Your objective :: Could you copy out every line of the data where the word "agent" occurs?

Records supplied ::
((
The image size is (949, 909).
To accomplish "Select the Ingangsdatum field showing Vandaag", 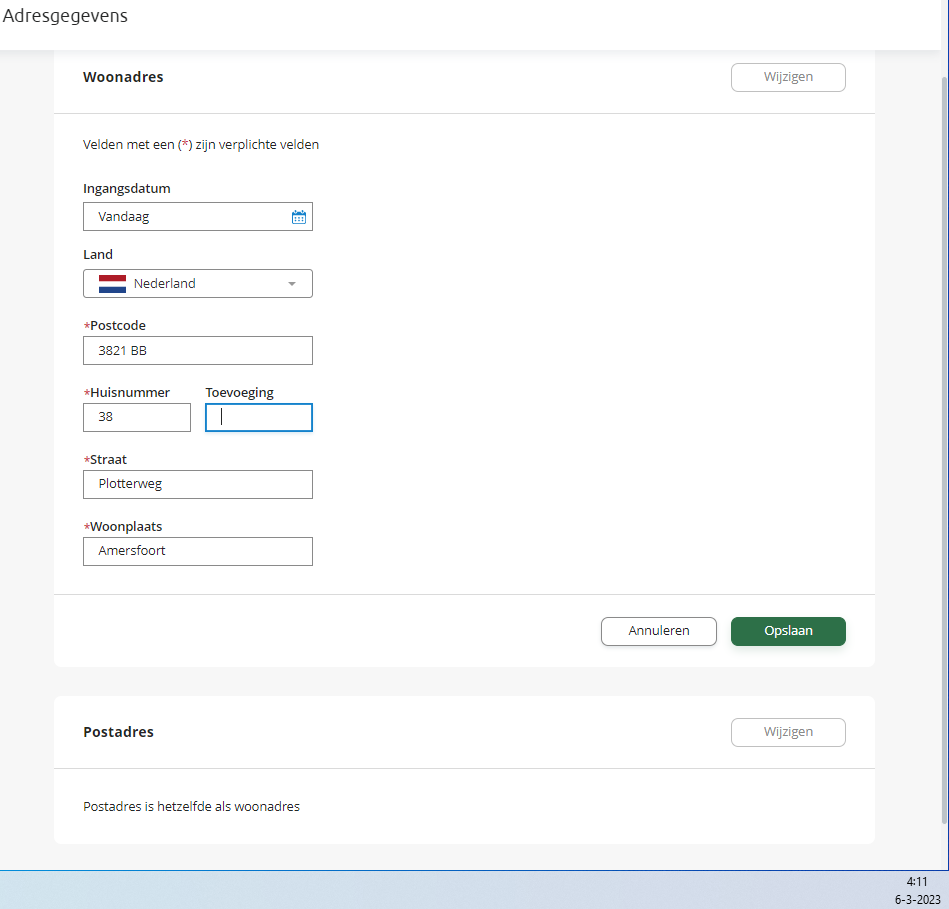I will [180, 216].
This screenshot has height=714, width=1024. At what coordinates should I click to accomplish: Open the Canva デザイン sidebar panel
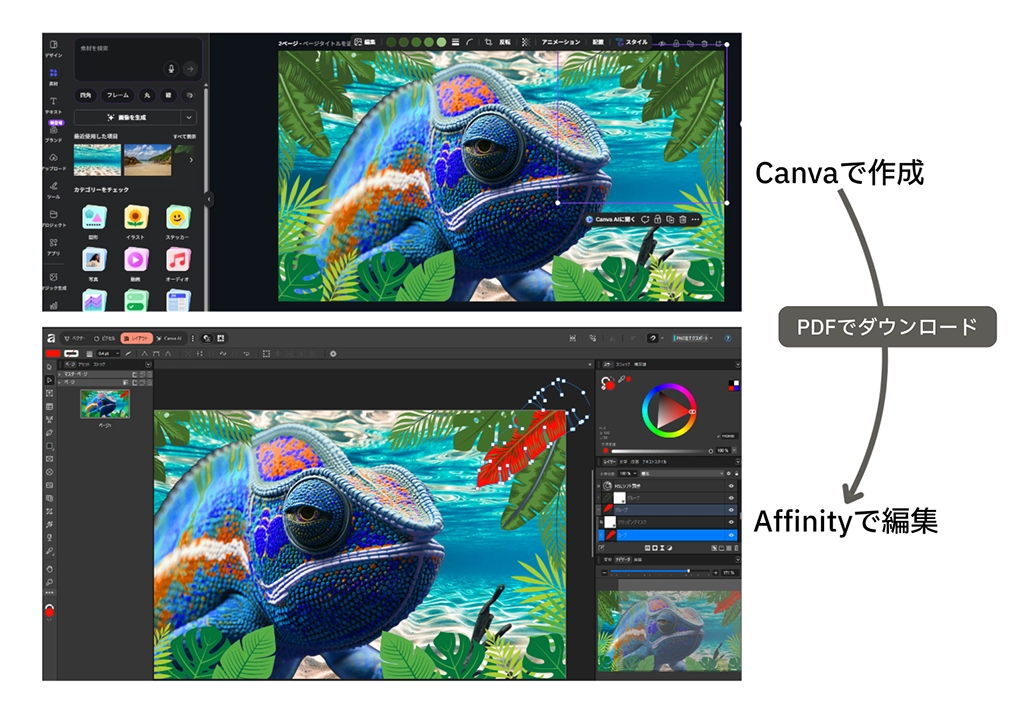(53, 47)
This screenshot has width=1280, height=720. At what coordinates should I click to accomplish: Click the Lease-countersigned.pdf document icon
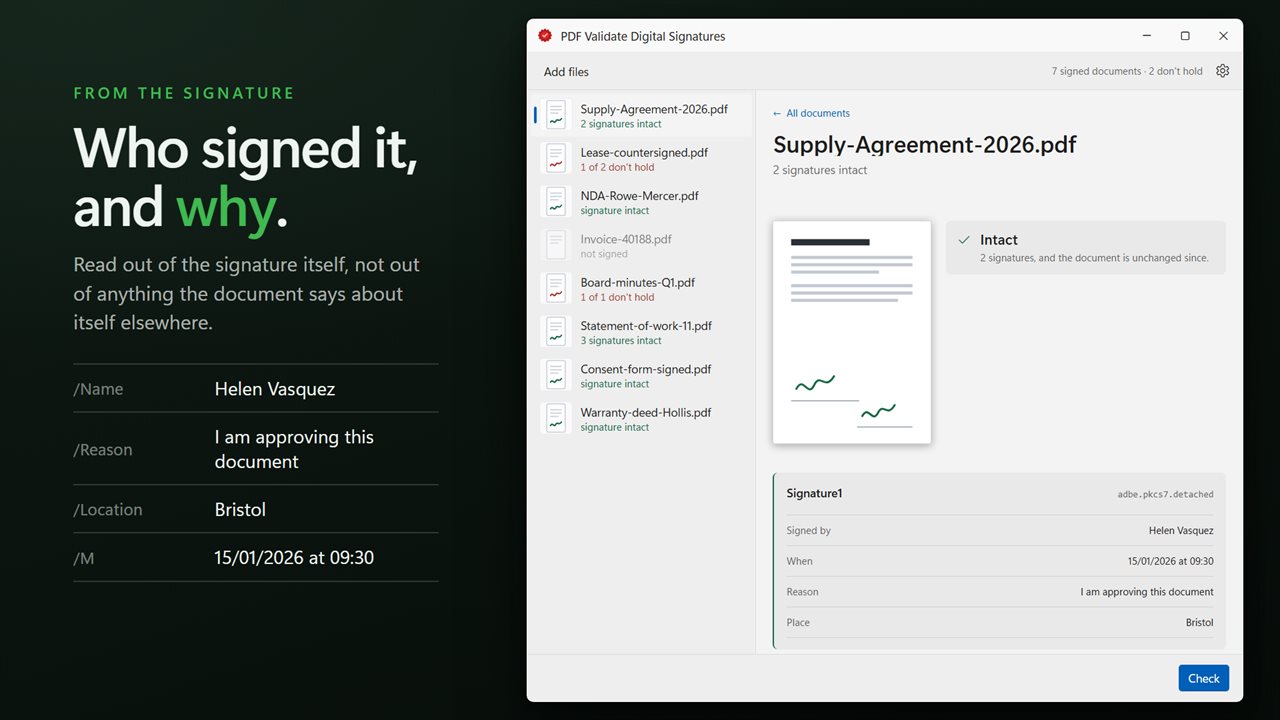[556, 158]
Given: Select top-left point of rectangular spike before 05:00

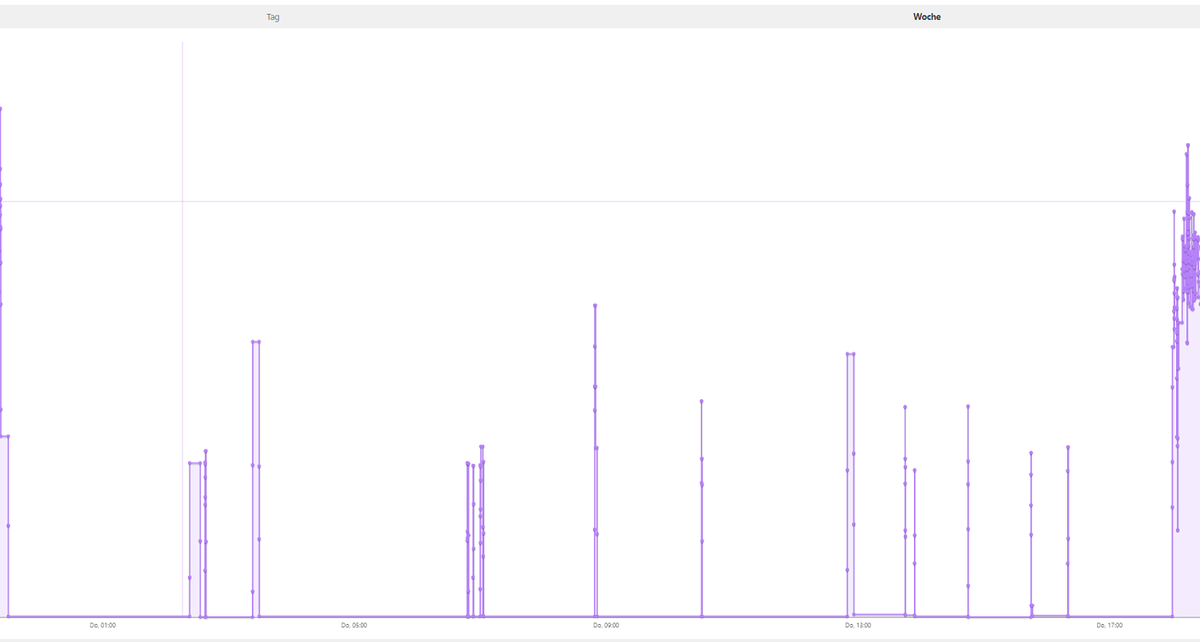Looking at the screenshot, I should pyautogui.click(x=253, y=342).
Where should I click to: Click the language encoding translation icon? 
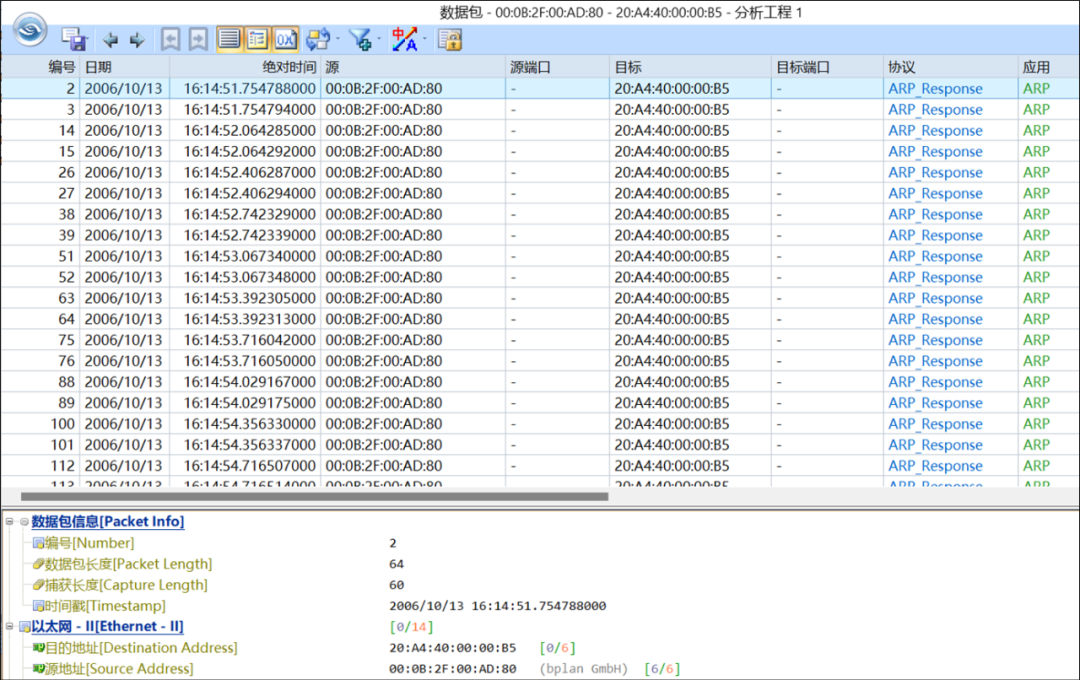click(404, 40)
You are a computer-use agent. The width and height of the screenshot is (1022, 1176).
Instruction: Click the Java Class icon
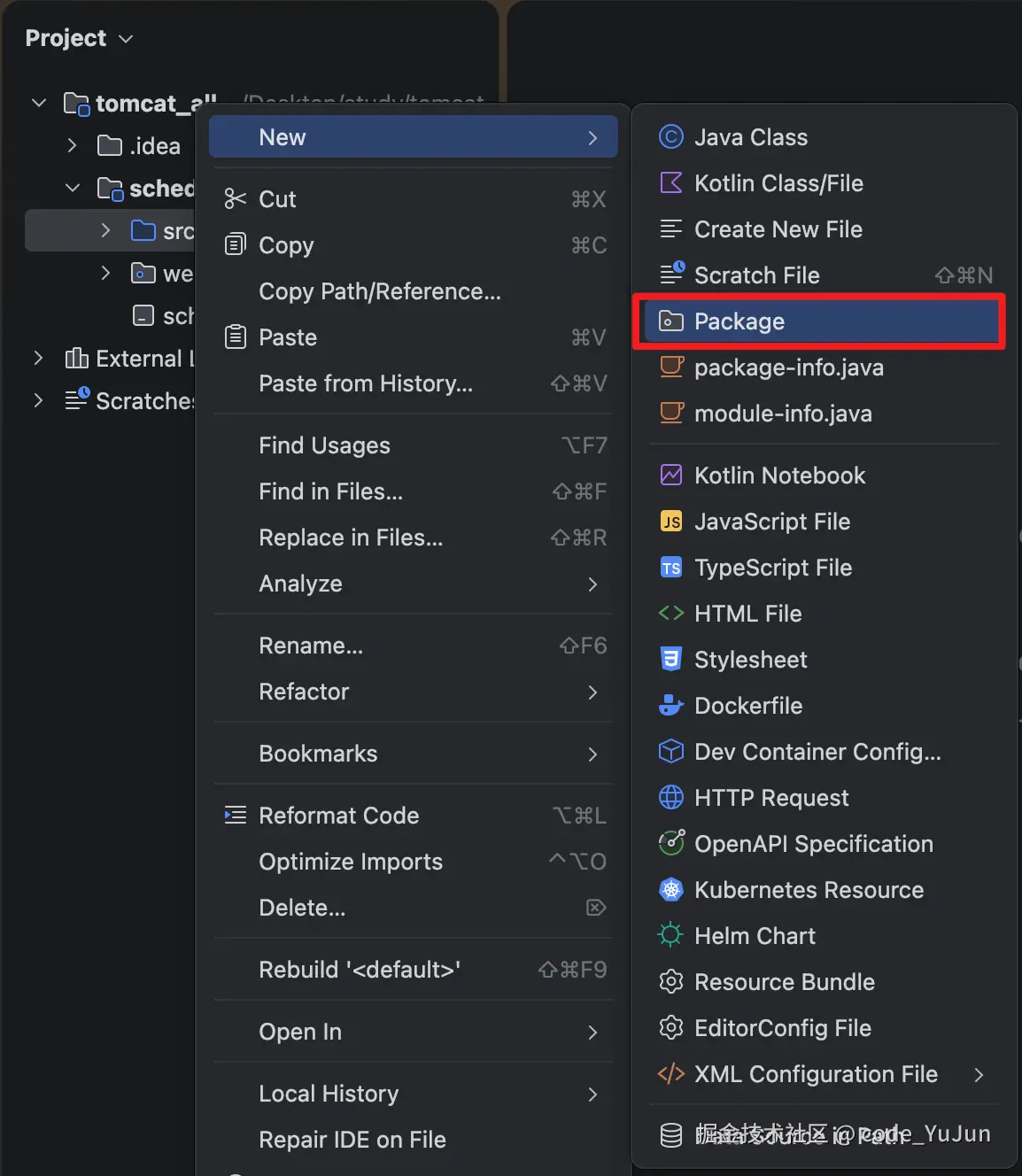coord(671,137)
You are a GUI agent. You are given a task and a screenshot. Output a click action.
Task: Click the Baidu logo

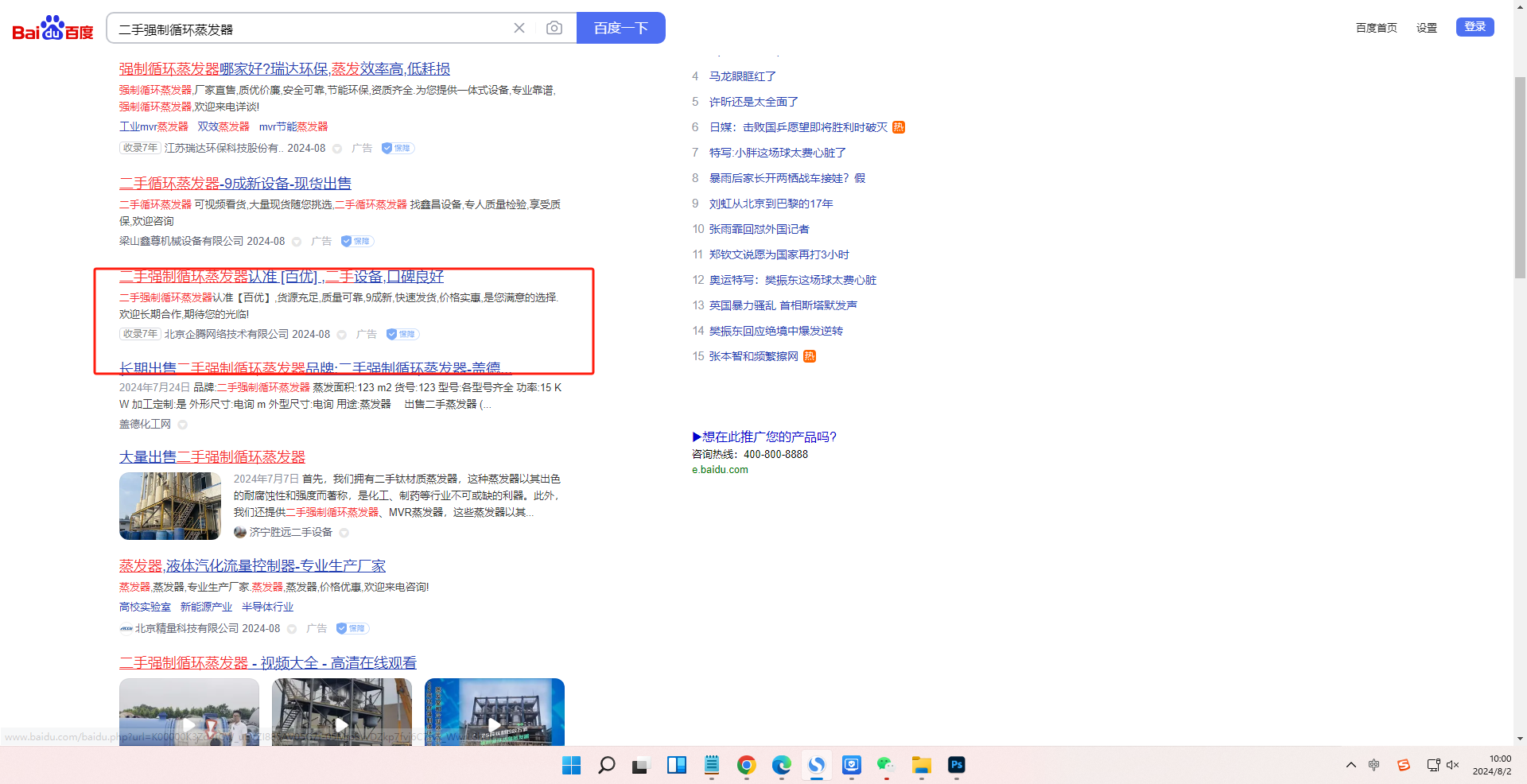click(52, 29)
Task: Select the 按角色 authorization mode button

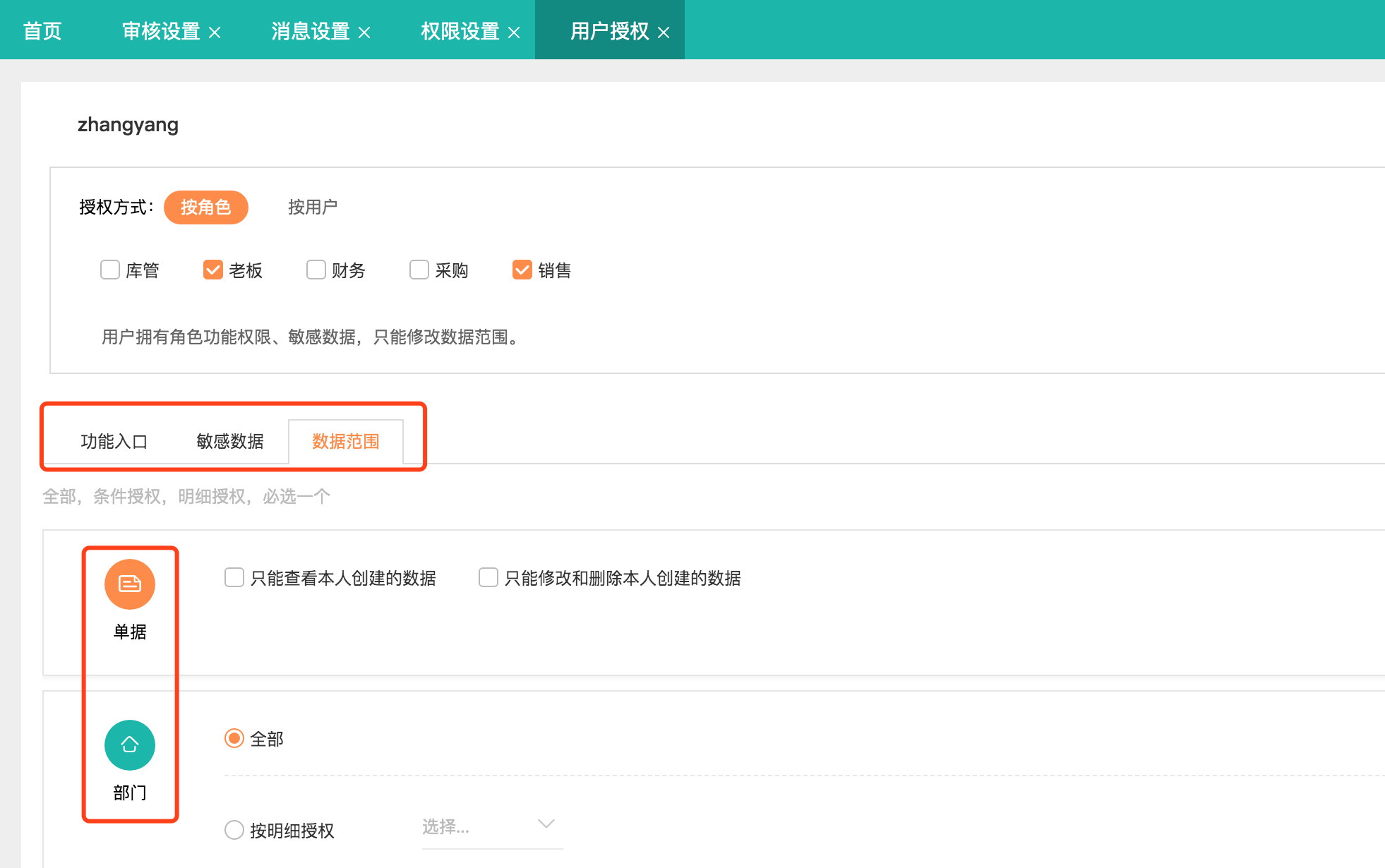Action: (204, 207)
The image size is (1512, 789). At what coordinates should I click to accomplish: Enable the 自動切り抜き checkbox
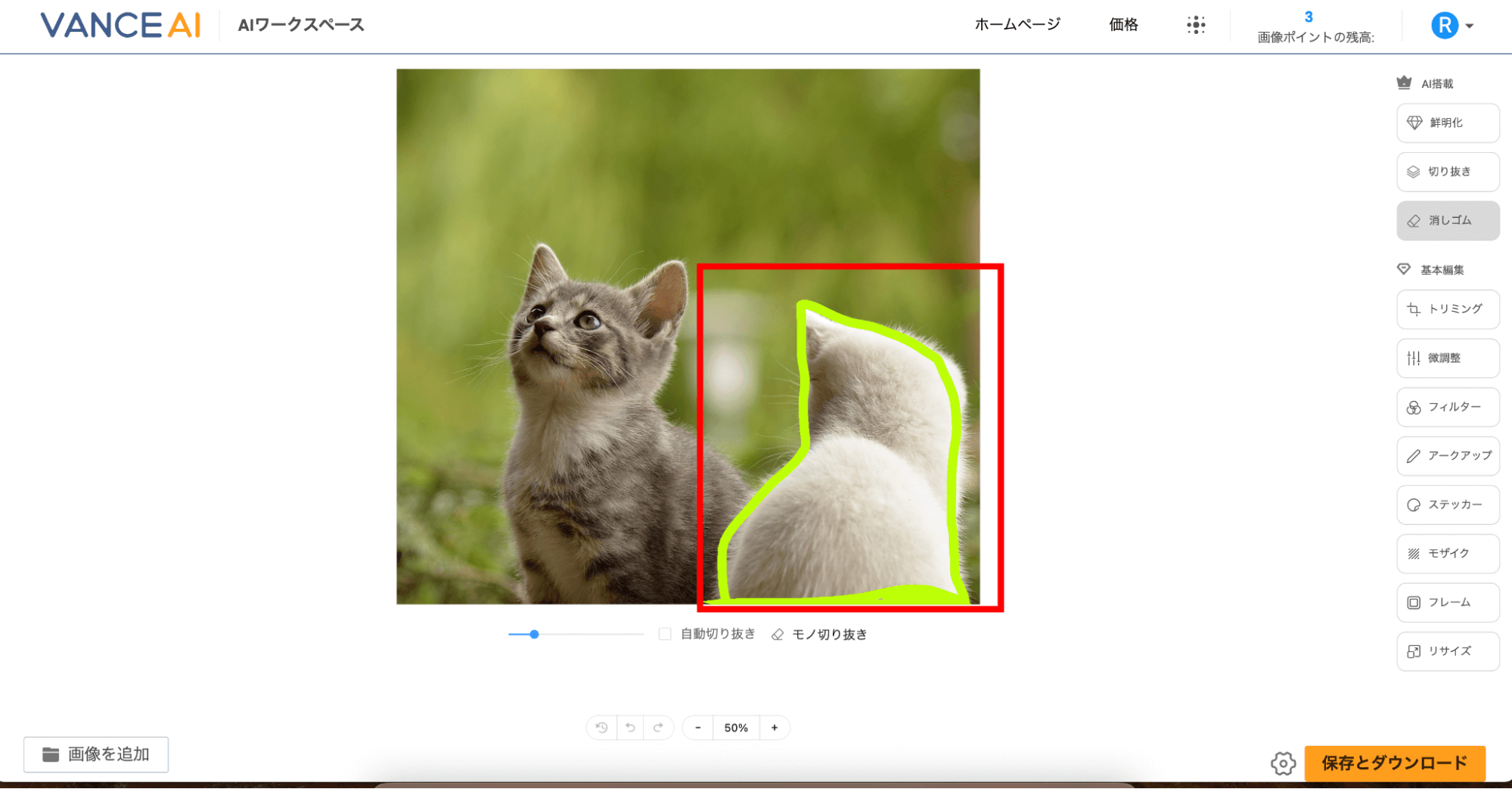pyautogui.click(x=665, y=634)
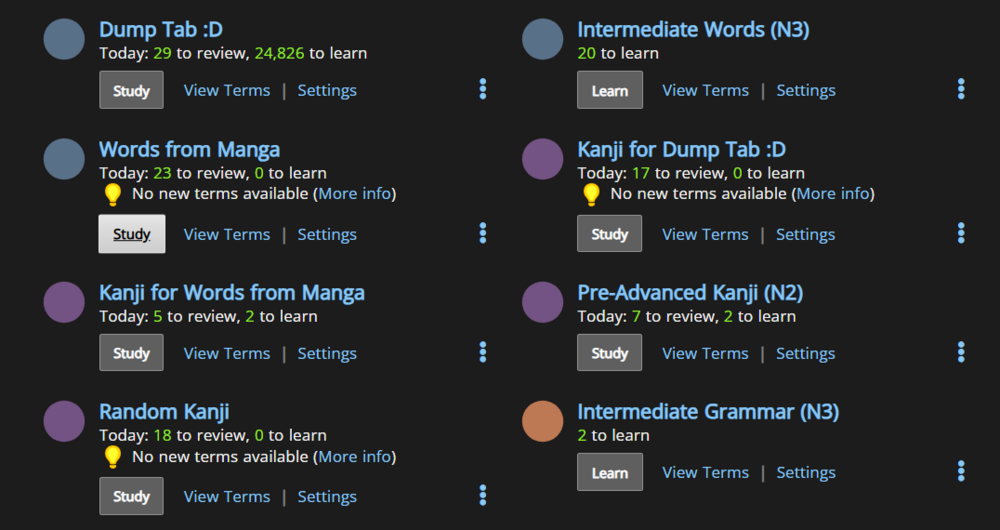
))
Answer box ::
You are a computer-use agent. The width and height of the screenshot is (1022, 1176).
You are a GUI agent. You are given a task and a screenshot. Output a click action.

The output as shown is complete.